Complexe "Cube" is met succes gebruikt in bijna alle militaire conflicten in het Midden-Oosten. Bijzonder indrukwekkend was het gebruik van het raketsysteem op 6-24 oktober 1973, toen, volgens de Syrische kant, 64 Israëlische vliegtuigen werden neergeschoten door 95 Kvadrat geleide raketten. De uitzonderlijke efficiëntie van het Kvadrat-luchtverdedigingssysteem werd bepaald door de volgende factoren:
- hoge ruisimmuniteit van complexen met semi-actieve homing;
- aan Israëlische zijde ontbreken de middelen voor elektronische tegenmaatregelen (elektronische tegenmaatregelen) die in het vereiste frequentiebereik werken - de door de Verenigde Staten geleverde apparatuur is ontworpen om de radiocommando's C-125 en ZRKS-75, die op langere golflengten werkten, te bestrijden;
- grote kans om het doelwit te raken door een manoeuvreerbare luchtafweergeleide raket met een straalmotor.
Israëlische luchtvaart, die hebben ze niet. door middel van het onderdrukken van complexen werd "Kvadrat", gedwongen om zeer riskante tactieken te gebruiken. Meerdere keren binnenkomen in de lanceerzone en het daaropvolgende haastige vertrek daaruit werd de reden voor de snelle consumptie van de munitie van het complex, waarna de middelen van het ontwapende raketcomplex verder werden vernietigd. Bovendien werd de nadering van jachtbommenwerpers gebruikt op een hoogte dicht bij hun praktische plafond en een verdere duik in de "dode zone" -trechter boven het luchtafweercomplex.
De hoge efficiëntie van "Kvadrat" werd bevestigd op 8-30 mei 1974, toen 8 geleide raketten tot 6 vliegtuigen vernietigden.
Ook werd het Kvadrat-luchtverdedigingssysteem gebruikt in 1981-1982 tijdens de vijandelijkheden in Libanon, tijdens de conflicten tussen Egypte en Libië, aan de Algerijns-Marokkaanse grens, in 1986 bij het afslaan van Amerikaanse aanvallen op Libië, in 1986-1987 in Tsjaad, in 1999 in Joegoslavië.

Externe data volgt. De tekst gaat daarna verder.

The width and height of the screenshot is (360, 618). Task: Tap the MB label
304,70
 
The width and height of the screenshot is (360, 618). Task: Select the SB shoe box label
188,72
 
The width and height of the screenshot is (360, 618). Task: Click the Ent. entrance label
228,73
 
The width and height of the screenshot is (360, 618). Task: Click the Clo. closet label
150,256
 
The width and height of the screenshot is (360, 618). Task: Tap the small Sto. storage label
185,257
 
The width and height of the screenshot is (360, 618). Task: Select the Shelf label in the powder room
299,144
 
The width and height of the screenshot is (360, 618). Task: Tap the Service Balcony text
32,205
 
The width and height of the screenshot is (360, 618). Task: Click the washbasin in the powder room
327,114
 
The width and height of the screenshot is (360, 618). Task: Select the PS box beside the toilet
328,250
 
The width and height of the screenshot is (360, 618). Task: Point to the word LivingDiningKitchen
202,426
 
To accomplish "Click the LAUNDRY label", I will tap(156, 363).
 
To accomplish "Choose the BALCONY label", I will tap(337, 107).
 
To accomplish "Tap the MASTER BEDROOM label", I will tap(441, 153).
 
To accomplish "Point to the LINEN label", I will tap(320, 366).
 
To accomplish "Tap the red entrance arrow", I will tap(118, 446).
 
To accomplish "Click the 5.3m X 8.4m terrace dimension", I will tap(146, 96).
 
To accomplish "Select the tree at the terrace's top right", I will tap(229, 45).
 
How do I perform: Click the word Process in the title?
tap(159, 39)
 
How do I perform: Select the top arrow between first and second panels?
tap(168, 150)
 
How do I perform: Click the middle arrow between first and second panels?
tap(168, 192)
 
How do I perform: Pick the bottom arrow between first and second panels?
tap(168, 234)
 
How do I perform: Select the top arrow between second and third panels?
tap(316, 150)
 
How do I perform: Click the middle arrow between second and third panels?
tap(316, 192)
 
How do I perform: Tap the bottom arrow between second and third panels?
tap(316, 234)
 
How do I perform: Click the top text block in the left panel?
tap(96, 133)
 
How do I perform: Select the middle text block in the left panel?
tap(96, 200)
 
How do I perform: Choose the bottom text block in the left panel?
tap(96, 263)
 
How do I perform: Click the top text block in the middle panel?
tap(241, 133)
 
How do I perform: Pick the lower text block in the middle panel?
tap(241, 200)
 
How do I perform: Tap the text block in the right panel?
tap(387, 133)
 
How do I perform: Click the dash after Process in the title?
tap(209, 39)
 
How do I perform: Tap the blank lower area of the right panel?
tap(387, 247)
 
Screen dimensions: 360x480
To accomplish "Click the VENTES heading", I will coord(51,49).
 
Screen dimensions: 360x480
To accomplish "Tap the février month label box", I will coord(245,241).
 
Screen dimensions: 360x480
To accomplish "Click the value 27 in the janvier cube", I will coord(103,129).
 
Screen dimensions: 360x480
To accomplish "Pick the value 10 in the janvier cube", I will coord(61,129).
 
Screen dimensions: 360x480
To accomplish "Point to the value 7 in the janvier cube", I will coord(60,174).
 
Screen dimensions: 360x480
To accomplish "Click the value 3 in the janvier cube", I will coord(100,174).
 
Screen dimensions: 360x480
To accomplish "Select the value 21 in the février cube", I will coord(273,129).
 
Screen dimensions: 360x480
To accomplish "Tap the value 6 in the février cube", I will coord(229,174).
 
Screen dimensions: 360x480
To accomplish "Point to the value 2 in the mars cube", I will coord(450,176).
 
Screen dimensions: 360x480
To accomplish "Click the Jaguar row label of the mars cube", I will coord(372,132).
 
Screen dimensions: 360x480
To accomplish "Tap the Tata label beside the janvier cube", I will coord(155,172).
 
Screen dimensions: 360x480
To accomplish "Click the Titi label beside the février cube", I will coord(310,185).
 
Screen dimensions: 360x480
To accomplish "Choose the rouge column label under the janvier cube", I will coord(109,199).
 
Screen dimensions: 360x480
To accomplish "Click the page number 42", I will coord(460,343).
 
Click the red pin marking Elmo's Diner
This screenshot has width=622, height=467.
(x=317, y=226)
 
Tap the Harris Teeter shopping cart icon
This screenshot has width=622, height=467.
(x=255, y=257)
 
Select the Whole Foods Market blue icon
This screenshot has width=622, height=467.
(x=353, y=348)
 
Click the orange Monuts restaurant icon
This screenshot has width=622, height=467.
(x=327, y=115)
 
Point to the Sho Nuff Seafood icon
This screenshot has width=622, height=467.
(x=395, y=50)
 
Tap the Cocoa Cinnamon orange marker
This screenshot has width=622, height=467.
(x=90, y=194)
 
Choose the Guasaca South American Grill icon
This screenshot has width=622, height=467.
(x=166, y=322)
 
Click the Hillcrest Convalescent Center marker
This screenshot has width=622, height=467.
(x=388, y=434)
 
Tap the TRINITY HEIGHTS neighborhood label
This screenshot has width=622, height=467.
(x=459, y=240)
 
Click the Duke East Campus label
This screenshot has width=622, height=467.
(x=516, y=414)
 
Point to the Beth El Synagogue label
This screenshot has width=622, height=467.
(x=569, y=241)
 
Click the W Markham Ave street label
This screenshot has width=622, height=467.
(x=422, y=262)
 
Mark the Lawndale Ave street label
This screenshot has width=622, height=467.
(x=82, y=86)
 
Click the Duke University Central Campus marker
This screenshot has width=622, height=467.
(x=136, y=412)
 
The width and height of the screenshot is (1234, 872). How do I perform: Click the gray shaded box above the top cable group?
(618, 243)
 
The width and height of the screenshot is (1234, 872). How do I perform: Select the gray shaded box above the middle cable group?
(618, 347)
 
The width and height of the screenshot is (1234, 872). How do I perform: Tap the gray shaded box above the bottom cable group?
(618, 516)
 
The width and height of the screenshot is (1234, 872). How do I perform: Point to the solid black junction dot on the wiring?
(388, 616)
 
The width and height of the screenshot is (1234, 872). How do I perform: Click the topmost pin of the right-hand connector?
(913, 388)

Tot nu toe is het Kvadrat luchtafweerraketsysteem in veel landen van de wereld in gebruik. De gevechtseffectiviteit van het complex kan worden verhoogd zonder significante structurele aanpassingen door gebruik te maken van elementen van het Buk-complex - de 9A38 zelfrijdende vuureenheden en de 3M38-raketten, die werden geïmplementeerd in het Kub-M4-complex, ontwikkeld in 1978.